Your instructions -
What is needed here is an exact repetition of the records below, beginning at the line that has "Task: Click the info" and stopping after the line that has "Task: Click the external".

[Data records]
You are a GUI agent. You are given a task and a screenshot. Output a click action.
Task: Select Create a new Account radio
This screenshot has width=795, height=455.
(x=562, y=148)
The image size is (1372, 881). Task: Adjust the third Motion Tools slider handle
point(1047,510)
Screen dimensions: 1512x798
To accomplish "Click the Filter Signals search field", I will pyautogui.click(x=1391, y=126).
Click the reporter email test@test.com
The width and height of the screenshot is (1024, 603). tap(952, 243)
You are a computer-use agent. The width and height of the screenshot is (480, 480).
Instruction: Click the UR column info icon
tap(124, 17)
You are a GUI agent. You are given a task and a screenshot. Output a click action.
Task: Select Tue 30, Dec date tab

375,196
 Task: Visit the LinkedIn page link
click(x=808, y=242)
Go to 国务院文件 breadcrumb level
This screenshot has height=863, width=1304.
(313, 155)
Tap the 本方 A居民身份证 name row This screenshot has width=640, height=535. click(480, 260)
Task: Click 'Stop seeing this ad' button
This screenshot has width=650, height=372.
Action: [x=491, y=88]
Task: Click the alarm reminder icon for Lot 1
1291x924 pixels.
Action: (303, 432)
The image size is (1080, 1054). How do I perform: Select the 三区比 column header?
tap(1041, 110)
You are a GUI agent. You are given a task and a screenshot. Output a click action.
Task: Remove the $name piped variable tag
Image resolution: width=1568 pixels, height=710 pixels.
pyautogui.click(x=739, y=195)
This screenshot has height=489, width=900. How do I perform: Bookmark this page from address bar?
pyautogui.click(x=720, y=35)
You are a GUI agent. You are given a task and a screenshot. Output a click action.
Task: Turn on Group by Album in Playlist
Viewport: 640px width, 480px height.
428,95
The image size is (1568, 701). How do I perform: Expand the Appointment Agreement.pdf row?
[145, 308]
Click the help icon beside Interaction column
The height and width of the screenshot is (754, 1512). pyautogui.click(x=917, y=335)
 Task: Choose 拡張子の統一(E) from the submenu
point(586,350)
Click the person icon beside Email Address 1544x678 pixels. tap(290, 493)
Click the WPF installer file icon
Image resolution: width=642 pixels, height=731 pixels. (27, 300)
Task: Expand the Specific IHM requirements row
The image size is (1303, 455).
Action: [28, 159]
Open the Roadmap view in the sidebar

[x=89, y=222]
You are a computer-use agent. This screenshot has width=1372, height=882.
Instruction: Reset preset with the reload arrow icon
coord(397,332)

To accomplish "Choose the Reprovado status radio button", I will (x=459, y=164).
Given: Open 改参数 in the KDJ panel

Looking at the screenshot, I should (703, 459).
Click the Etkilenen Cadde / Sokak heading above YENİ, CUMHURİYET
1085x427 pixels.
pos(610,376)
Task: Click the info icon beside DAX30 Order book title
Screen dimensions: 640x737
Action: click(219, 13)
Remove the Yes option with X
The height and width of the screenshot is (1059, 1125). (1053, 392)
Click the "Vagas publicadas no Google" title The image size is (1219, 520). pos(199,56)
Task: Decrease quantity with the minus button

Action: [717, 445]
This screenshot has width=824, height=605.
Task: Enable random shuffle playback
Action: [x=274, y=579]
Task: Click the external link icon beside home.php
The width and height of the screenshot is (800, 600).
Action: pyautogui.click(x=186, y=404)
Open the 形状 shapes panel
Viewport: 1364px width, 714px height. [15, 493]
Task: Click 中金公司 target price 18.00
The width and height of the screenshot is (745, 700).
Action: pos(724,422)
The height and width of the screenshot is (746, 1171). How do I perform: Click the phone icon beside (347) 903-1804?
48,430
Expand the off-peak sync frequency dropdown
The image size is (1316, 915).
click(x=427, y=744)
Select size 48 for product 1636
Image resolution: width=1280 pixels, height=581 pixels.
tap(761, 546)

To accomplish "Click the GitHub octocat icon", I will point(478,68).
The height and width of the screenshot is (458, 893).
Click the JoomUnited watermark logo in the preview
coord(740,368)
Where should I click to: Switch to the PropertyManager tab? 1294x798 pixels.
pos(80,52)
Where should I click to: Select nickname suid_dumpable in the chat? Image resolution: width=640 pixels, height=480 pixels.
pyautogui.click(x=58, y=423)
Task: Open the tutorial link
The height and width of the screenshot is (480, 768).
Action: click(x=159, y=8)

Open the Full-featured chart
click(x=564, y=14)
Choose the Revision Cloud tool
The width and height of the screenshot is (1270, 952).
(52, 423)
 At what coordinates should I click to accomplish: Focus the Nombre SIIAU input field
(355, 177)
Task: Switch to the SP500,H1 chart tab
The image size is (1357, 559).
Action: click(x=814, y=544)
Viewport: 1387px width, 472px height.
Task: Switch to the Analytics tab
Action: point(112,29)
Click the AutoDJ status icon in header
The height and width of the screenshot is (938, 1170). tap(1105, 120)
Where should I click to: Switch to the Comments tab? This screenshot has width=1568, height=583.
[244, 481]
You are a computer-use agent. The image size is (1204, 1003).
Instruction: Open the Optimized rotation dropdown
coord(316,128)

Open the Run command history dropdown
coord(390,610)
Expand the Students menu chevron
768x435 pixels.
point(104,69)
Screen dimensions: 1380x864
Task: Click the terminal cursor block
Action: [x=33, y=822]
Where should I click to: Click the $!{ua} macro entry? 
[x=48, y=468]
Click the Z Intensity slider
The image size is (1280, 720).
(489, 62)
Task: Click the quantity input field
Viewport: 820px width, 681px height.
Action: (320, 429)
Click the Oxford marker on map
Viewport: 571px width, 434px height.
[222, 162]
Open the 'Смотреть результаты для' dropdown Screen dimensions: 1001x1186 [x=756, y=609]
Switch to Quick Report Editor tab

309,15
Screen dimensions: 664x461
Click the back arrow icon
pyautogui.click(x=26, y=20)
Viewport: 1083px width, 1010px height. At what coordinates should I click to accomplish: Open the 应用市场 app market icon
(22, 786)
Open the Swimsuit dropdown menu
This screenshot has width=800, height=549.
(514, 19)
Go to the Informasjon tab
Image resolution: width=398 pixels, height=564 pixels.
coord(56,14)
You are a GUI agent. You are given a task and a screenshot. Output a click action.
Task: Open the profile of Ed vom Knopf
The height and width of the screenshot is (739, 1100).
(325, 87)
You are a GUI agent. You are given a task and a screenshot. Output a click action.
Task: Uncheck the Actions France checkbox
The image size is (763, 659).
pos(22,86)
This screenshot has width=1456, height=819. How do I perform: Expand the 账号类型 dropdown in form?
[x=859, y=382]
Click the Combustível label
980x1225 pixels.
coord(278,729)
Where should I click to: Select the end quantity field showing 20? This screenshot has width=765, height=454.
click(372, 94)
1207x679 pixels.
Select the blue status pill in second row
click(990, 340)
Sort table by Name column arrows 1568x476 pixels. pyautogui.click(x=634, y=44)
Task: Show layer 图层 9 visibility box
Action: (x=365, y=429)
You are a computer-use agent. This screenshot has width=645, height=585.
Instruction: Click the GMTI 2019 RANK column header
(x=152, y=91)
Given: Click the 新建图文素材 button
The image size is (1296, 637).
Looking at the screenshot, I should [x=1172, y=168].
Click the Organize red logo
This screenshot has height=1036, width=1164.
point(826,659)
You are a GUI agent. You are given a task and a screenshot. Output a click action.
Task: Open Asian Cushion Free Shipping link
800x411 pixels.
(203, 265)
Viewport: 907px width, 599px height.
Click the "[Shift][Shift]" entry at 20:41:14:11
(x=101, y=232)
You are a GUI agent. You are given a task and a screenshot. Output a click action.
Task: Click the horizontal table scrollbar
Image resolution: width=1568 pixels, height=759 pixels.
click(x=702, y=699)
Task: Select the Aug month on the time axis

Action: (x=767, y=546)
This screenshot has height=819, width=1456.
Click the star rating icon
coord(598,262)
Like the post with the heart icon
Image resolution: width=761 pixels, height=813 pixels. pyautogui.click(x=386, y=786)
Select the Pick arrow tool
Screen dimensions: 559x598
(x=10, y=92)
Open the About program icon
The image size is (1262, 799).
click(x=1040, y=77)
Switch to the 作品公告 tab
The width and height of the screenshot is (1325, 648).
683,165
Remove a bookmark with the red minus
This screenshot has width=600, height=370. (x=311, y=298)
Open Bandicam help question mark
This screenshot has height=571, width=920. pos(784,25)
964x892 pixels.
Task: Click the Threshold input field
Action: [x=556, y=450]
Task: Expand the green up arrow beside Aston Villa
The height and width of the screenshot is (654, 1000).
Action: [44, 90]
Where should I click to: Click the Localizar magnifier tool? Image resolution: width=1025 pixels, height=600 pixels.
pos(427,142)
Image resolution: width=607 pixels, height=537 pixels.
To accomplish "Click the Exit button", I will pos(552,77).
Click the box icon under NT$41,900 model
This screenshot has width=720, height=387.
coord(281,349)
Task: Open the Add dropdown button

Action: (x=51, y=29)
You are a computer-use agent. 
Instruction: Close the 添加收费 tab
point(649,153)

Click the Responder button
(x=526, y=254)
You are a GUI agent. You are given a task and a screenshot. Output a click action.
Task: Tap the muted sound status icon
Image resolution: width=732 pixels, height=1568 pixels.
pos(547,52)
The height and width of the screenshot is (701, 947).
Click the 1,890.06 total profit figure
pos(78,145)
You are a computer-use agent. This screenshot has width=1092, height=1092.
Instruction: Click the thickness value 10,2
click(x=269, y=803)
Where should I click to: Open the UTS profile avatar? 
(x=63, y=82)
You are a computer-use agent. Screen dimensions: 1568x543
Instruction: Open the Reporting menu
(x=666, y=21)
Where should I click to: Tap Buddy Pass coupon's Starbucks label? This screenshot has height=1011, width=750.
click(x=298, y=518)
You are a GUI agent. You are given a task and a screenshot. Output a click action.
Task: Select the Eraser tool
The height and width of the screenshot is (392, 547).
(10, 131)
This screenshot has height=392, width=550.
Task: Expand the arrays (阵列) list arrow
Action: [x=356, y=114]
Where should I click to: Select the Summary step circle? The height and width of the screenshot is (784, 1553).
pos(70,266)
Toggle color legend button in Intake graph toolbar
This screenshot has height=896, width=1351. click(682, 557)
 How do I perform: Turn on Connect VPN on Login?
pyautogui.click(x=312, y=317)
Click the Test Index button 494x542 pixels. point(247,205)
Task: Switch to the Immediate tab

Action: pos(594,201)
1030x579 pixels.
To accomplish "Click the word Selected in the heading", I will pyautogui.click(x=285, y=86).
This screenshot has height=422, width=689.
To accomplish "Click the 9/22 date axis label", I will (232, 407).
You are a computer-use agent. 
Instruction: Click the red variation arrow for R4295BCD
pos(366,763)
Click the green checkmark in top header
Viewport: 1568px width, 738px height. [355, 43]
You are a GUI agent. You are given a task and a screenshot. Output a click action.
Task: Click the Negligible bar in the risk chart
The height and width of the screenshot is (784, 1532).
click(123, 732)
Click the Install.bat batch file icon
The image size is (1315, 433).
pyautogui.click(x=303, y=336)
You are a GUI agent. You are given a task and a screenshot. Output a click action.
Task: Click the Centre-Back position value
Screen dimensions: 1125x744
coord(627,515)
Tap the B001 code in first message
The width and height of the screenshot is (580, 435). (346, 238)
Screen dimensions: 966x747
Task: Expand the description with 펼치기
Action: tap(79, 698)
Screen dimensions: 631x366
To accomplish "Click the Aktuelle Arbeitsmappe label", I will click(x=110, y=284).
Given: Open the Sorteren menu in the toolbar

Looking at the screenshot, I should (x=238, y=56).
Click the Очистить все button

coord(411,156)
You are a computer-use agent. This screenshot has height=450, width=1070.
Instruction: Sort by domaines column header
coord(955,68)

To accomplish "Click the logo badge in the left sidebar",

Task solution -
Task: Click the info icon beside DAX30 Order book title
Screen dimensions: 640x737
Action: click(219, 13)
Remove the Yes option with X
The height and width of the screenshot is (1059, 1125). (1053, 392)
Click the "Vagas publicadas no Google" title The image size is (1219, 520). pos(199,56)
Task: Decrease quantity with the minus button

Action: [717, 445]
This screenshot has width=824, height=605.
Task: Enable random shuffle playback
Action: [x=274, y=579]
Task: Click the external link icon beside home.php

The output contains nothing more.